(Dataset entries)
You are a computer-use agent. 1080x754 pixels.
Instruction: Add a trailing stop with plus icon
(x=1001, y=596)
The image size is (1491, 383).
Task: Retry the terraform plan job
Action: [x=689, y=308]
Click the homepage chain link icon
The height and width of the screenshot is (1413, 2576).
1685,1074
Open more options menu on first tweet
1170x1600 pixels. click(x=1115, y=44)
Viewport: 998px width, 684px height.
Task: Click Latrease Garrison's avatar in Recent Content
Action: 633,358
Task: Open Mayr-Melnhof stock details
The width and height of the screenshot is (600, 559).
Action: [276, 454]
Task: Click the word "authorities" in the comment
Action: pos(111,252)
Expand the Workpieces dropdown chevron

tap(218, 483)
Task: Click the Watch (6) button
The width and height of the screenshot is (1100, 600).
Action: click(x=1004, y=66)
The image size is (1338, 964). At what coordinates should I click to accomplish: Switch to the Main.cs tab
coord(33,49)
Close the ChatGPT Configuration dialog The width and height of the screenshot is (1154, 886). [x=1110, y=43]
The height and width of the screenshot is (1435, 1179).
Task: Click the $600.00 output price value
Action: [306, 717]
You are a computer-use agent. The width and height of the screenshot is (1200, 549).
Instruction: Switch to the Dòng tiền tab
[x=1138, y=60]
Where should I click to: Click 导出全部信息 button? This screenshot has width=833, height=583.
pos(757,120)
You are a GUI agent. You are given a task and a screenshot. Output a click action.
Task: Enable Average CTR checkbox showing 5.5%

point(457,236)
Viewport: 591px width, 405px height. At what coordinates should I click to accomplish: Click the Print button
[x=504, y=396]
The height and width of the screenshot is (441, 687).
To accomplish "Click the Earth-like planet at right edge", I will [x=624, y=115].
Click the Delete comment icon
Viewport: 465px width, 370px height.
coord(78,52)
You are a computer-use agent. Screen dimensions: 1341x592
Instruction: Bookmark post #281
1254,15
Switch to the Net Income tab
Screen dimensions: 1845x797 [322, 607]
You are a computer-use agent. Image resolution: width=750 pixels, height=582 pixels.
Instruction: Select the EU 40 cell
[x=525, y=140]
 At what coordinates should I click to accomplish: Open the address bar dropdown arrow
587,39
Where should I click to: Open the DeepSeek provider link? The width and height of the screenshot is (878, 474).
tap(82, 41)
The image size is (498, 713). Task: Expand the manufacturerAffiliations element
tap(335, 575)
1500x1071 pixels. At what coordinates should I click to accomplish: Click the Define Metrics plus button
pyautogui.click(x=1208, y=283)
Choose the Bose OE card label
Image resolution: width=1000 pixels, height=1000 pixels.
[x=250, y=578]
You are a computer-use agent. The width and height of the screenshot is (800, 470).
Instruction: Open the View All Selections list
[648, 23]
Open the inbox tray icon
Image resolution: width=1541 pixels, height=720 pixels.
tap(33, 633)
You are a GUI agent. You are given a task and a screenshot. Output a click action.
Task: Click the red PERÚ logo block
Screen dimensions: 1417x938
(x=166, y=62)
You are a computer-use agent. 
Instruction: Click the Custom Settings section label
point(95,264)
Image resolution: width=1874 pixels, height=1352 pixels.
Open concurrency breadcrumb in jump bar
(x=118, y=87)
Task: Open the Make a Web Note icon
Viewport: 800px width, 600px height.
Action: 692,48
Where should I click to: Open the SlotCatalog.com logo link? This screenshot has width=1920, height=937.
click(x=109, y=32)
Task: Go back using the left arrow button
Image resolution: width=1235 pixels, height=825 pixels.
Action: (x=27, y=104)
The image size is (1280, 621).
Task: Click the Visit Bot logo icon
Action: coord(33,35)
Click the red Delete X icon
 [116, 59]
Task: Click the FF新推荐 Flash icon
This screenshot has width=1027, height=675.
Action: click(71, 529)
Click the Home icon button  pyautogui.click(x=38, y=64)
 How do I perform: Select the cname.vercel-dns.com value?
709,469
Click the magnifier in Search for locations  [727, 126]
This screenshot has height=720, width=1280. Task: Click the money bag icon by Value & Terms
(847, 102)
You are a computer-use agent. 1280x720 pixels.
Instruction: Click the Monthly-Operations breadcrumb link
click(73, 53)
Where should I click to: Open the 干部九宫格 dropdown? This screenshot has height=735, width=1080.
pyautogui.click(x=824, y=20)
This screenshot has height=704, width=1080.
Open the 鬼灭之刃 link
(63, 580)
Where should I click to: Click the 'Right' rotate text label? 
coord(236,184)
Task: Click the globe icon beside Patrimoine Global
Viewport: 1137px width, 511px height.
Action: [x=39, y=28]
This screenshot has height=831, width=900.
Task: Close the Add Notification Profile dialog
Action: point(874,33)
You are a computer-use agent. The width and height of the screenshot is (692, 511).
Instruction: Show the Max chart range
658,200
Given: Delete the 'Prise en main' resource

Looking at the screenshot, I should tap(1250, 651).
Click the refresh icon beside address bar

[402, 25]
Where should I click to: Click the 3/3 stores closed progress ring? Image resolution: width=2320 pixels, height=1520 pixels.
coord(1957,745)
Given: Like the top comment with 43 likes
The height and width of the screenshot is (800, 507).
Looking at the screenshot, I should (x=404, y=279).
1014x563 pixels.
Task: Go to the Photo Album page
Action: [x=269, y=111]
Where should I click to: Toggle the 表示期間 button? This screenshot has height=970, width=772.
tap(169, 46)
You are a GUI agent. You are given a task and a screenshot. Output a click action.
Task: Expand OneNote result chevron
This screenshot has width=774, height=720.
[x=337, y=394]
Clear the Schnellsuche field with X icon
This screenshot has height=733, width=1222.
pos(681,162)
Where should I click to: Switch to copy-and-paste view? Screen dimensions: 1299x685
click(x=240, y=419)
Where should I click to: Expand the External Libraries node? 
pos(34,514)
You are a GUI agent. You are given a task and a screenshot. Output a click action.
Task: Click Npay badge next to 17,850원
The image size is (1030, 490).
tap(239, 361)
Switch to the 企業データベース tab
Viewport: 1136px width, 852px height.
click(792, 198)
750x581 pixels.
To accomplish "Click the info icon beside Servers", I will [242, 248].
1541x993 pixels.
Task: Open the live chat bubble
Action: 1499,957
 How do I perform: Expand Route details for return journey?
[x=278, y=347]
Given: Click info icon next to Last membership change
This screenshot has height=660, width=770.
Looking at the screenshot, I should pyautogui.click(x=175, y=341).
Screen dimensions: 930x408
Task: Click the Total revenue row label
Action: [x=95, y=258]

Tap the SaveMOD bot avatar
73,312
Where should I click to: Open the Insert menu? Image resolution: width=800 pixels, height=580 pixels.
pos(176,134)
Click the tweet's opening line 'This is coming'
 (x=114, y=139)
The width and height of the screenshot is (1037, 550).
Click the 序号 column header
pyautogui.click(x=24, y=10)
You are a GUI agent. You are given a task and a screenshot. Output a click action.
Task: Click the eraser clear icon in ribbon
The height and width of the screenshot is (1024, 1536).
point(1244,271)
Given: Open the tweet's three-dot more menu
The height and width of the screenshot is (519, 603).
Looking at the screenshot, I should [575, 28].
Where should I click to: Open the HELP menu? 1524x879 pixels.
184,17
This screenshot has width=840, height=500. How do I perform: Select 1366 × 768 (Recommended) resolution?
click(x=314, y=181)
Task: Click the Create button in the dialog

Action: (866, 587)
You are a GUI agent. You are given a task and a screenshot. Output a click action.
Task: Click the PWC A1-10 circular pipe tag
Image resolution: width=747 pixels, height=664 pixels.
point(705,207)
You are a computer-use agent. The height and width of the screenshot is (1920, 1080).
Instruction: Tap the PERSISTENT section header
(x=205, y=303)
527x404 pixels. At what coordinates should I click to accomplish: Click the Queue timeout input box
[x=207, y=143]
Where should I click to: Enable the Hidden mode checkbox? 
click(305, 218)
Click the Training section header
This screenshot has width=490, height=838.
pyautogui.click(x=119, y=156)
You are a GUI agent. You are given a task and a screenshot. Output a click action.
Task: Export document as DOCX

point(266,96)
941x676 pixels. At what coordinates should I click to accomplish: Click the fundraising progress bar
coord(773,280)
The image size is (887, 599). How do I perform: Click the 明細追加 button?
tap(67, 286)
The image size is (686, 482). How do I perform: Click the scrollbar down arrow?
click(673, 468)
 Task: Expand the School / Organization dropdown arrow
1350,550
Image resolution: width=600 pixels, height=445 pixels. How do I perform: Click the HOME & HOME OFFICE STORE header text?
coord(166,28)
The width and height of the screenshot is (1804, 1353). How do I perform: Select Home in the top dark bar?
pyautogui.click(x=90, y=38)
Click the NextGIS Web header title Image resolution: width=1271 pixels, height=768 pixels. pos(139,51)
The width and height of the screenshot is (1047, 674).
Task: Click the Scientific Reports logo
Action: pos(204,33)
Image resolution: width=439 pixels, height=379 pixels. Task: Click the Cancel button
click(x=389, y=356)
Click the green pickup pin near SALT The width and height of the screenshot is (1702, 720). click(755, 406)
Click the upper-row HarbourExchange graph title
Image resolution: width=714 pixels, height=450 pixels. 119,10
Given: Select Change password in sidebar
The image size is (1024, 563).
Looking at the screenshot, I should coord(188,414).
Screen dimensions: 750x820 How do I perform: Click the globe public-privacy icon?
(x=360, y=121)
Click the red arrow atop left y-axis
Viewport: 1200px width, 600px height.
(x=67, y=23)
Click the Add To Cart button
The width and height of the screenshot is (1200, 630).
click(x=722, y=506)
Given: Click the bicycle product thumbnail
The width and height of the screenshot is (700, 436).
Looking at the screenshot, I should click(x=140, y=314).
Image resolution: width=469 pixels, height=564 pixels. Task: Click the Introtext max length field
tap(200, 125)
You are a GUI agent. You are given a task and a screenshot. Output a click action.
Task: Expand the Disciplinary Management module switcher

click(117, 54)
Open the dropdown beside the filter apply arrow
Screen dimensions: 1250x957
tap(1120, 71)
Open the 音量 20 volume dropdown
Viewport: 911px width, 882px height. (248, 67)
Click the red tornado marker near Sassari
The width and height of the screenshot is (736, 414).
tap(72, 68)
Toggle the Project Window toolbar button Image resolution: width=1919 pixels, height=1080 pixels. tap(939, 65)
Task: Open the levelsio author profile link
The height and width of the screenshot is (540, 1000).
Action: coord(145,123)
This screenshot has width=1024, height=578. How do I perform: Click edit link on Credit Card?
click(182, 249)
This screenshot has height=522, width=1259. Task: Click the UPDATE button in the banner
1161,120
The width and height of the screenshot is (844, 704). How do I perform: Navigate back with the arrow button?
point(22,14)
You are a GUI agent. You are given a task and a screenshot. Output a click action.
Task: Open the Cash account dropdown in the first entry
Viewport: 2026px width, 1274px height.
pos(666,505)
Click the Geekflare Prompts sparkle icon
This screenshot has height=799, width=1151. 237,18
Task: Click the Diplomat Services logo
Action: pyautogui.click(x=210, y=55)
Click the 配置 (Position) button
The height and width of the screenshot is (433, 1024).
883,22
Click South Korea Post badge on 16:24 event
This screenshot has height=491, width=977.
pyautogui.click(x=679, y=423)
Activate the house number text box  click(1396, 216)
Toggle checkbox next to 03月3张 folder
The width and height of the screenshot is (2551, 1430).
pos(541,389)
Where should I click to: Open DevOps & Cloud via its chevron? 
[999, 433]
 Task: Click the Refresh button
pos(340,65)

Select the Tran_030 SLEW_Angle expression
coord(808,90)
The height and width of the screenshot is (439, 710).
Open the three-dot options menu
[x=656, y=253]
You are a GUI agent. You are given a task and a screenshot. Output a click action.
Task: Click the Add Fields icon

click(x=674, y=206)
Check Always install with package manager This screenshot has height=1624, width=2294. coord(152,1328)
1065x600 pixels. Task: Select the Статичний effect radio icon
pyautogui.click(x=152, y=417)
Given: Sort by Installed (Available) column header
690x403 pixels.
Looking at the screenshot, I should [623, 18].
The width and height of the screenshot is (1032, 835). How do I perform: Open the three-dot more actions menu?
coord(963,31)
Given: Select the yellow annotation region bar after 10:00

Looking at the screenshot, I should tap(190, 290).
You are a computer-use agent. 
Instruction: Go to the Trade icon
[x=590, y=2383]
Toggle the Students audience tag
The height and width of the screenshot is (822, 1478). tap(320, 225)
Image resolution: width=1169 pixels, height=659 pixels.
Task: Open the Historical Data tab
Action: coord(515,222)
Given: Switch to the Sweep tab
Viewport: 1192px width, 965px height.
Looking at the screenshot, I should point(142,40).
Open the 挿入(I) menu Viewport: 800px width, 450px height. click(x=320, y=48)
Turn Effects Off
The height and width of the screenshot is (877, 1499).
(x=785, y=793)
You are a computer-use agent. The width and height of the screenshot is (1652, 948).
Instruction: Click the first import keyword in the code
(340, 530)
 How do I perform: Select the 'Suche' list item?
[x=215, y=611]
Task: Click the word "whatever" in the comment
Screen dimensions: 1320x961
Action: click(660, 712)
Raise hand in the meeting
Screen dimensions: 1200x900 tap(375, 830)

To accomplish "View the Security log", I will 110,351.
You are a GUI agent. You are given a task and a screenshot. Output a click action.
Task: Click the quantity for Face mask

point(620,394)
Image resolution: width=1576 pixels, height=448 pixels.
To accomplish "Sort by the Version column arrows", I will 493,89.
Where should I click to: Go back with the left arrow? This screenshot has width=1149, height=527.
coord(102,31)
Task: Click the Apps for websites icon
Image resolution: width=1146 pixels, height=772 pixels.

**Exercise:** Starting with the line above that holds "Given: Like the top comment with 43 likes" and stopping with the line that holds "Given: Click info", reproduce each line exactly, omitting all other lines.

**Output of the exercise:**
Given: Like the top comment with 43 likes
The height and width of the screenshot is (800, 507).
Looking at the screenshot, I should (x=404, y=279).
1014x563 pixels.
Task: Go to the Photo Album page
Action: [x=269, y=111]
Where should I click to: Toggle the 表示期間 button? This screenshot has height=970, width=772.
tap(169, 46)
You are a GUI agent. You are given a task and a screenshot. Output a click action.
Task: Expand OneNote result chevron
This screenshot has width=774, height=720.
[x=337, y=394]
Clear the Schnellsuche field with X icon
This screenshot has height=733, width=1222.
pos(681,162)
Where should I click to: Switch to copy-and-paste view? Screen dimensions: 1299x685
click(x=240, y=419)
Where should I click to: Expand the External Libraries node? 
pos(34,514)
You are a GUI agent. You are given a task and a screenshot. Output a click action.
Task: Click Npay badge next to 17,850원
The image size is (1030, 490).
tap(239, 361)
Switch to the 企業データベース tab
Viewport: 1136px width, 852px height.
click(792, 198)
750x581 pixels.
To accomplish "Click the info icon beside Servers", I will [242, 248].
1541x993 pixels.
Task: Open the live chat bubble
Action: 1499,957
 How do I perform: Expand Route details for return journey?
[x=278, y=347]
Given: Click info icon next to Last membership change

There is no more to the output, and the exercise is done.